(Dataset entries)
----

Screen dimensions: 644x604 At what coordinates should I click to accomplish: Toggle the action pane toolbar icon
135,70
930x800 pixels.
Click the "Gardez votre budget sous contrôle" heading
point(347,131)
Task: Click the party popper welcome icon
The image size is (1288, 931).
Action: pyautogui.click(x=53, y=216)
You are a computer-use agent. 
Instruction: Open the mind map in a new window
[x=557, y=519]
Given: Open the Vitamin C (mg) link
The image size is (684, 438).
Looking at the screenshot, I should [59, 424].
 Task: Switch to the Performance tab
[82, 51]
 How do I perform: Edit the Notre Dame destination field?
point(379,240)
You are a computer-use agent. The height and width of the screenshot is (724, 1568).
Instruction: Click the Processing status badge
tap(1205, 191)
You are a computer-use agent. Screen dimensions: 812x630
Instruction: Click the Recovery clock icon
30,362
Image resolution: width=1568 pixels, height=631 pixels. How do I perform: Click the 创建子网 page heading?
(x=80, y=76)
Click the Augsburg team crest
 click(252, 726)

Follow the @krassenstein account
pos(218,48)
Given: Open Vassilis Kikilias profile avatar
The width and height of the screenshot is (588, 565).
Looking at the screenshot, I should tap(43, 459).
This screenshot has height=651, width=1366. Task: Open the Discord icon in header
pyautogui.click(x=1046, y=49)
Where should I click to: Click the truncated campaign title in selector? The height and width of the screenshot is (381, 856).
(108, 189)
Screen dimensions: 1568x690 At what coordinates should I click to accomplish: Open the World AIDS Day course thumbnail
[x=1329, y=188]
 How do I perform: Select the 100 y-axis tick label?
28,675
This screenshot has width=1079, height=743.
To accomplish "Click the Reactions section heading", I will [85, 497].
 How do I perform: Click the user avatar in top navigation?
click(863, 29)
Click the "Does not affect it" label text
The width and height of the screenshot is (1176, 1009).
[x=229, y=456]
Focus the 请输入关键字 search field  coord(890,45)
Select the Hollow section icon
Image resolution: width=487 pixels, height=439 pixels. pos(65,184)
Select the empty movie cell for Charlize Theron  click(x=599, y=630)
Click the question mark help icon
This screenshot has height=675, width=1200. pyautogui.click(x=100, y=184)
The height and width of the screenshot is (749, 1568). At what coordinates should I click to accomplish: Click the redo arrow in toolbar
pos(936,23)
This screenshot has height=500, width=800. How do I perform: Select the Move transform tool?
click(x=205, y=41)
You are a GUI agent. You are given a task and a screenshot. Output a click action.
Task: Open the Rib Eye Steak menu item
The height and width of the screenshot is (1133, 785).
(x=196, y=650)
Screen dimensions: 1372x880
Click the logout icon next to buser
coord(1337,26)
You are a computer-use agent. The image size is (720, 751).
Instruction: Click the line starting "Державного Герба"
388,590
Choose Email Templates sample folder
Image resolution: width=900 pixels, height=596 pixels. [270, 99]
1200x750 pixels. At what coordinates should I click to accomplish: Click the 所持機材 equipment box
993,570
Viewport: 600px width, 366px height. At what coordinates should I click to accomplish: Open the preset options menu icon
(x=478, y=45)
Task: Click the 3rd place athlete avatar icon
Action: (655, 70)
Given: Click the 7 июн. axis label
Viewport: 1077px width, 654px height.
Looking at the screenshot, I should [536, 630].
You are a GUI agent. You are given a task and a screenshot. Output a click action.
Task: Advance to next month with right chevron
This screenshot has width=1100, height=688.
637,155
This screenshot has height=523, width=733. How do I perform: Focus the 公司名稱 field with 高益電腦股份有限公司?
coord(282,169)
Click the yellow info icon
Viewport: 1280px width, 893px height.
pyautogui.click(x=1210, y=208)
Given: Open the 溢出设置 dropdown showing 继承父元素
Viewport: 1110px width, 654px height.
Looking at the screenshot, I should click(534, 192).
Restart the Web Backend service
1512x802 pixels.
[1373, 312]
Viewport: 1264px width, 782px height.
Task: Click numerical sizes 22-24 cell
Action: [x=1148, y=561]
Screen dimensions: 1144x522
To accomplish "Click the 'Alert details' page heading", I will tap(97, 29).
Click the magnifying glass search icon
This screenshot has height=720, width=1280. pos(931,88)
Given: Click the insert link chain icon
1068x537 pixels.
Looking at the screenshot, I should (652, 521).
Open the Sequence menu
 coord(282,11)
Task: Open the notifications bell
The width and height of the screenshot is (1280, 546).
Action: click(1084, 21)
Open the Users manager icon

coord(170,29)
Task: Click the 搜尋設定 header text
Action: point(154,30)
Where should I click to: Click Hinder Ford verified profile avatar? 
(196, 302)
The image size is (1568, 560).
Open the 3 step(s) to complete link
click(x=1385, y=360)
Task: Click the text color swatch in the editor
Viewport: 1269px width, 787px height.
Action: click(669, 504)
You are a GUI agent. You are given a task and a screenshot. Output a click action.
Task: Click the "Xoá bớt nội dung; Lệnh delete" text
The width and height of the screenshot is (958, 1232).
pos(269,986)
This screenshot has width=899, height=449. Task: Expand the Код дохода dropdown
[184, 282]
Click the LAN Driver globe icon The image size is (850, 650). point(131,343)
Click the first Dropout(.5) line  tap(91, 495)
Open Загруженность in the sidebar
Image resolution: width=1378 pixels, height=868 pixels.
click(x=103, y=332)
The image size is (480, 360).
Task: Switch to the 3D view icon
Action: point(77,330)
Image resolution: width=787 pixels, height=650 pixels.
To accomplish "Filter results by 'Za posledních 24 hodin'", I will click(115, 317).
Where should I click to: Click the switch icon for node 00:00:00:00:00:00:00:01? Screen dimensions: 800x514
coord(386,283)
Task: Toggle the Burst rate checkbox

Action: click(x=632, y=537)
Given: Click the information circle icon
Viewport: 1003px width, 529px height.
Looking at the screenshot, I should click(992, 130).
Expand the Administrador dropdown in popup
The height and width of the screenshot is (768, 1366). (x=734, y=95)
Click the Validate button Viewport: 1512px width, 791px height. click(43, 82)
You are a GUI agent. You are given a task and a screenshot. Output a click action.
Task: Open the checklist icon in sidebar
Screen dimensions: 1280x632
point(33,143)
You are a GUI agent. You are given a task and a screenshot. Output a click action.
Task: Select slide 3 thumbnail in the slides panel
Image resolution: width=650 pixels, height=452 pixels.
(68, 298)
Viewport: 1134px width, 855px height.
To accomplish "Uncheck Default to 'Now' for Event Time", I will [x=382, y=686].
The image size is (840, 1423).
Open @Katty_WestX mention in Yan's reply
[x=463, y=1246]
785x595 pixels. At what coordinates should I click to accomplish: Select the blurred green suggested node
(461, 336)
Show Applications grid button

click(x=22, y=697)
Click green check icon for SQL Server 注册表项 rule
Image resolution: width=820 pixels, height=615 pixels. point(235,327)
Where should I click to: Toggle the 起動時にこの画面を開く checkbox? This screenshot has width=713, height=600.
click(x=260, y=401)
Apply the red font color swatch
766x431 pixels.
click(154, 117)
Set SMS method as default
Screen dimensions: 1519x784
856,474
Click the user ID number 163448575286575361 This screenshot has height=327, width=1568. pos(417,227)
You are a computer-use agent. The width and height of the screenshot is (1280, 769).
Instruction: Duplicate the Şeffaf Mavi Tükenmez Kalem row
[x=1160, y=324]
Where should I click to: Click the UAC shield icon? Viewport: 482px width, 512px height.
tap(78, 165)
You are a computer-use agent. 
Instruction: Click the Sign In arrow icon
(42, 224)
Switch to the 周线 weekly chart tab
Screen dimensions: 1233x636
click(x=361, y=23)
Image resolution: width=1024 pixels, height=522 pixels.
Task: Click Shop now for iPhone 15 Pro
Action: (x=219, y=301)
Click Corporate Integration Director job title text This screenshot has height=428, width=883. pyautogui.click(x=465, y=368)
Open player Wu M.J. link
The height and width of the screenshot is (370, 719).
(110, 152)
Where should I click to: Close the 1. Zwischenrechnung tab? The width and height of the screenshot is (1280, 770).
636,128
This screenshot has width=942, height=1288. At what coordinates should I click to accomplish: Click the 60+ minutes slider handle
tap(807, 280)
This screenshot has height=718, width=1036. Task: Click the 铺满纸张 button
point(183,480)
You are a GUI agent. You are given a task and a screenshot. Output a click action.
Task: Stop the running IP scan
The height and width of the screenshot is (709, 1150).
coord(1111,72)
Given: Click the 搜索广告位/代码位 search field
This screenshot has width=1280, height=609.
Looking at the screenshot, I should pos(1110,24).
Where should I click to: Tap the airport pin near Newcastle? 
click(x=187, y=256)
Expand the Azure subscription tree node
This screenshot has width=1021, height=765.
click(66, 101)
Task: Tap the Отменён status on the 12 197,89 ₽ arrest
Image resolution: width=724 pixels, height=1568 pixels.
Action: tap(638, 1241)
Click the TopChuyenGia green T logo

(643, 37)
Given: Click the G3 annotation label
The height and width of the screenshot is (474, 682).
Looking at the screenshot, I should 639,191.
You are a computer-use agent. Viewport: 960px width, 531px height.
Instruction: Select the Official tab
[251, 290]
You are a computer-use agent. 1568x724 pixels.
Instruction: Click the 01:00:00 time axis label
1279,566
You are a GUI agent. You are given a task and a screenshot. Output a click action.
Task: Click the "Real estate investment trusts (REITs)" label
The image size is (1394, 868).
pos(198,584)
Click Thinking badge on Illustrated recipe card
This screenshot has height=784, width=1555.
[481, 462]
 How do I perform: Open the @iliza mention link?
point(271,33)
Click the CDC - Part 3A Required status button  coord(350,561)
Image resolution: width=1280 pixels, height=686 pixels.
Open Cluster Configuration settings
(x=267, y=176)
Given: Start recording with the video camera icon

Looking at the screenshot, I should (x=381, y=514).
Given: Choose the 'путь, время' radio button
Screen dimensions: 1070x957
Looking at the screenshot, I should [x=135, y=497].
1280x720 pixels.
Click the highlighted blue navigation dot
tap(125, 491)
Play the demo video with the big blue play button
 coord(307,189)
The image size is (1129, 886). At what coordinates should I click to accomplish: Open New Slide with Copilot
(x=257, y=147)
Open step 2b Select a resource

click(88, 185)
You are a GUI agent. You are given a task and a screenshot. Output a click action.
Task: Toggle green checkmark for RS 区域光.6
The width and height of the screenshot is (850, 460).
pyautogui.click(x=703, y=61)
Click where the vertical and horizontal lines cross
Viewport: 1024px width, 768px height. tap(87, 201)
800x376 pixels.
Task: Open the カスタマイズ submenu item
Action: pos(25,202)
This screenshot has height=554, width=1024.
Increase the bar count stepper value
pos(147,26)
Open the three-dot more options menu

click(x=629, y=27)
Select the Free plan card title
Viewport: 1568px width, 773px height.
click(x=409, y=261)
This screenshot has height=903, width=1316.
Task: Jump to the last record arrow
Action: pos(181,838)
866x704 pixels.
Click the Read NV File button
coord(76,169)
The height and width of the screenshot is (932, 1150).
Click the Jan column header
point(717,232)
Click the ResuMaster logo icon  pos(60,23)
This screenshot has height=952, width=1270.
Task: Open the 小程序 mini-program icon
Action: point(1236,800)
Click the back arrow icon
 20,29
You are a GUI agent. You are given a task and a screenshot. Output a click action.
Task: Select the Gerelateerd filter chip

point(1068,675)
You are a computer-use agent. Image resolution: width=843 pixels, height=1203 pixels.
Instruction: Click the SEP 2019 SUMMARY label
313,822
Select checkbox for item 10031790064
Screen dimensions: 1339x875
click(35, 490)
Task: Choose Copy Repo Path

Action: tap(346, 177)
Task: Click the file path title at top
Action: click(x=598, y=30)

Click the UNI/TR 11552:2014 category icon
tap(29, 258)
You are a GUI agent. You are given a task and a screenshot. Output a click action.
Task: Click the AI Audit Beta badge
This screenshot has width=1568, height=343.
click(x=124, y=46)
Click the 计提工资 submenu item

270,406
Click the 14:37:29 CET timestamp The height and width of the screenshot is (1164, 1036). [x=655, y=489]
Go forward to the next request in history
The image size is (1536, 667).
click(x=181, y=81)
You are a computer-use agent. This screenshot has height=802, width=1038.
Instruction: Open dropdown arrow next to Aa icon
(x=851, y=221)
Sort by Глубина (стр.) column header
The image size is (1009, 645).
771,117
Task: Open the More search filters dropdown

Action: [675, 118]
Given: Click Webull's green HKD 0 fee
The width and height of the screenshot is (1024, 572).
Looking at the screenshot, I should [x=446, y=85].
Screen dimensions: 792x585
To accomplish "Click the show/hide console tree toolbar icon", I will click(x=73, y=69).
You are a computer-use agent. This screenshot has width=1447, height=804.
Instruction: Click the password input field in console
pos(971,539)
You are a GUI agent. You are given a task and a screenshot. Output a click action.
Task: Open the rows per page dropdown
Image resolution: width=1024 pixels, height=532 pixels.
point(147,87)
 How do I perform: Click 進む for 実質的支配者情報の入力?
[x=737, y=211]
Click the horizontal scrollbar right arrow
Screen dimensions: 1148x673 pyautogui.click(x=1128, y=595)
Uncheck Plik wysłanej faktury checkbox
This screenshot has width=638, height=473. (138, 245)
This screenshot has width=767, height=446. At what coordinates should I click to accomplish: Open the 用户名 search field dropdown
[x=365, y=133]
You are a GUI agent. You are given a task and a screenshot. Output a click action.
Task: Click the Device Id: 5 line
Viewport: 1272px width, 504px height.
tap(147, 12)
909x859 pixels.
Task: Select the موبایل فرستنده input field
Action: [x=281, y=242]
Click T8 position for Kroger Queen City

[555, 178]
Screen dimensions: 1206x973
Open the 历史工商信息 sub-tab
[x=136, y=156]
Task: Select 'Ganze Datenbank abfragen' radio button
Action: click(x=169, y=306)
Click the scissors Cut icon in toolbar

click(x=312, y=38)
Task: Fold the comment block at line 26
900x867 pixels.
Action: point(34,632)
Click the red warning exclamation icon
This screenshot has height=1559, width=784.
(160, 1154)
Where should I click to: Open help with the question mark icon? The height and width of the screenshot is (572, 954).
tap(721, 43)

----

→ Your objective
Set down, exactly as written, each line of the data from its opening line through the one containing "Task: Click the party popper welcome icon". Output nothing more.

→ Task response
Screen dimensions: 644x604 At what coordinates should I click to accomplish: Toggle the action pane toolbar icon
135,70
930x800 pixels.
Click the "Gardez votre budget sous contrôle" heading
point(347,131)
Task: Click the party popper welcome icon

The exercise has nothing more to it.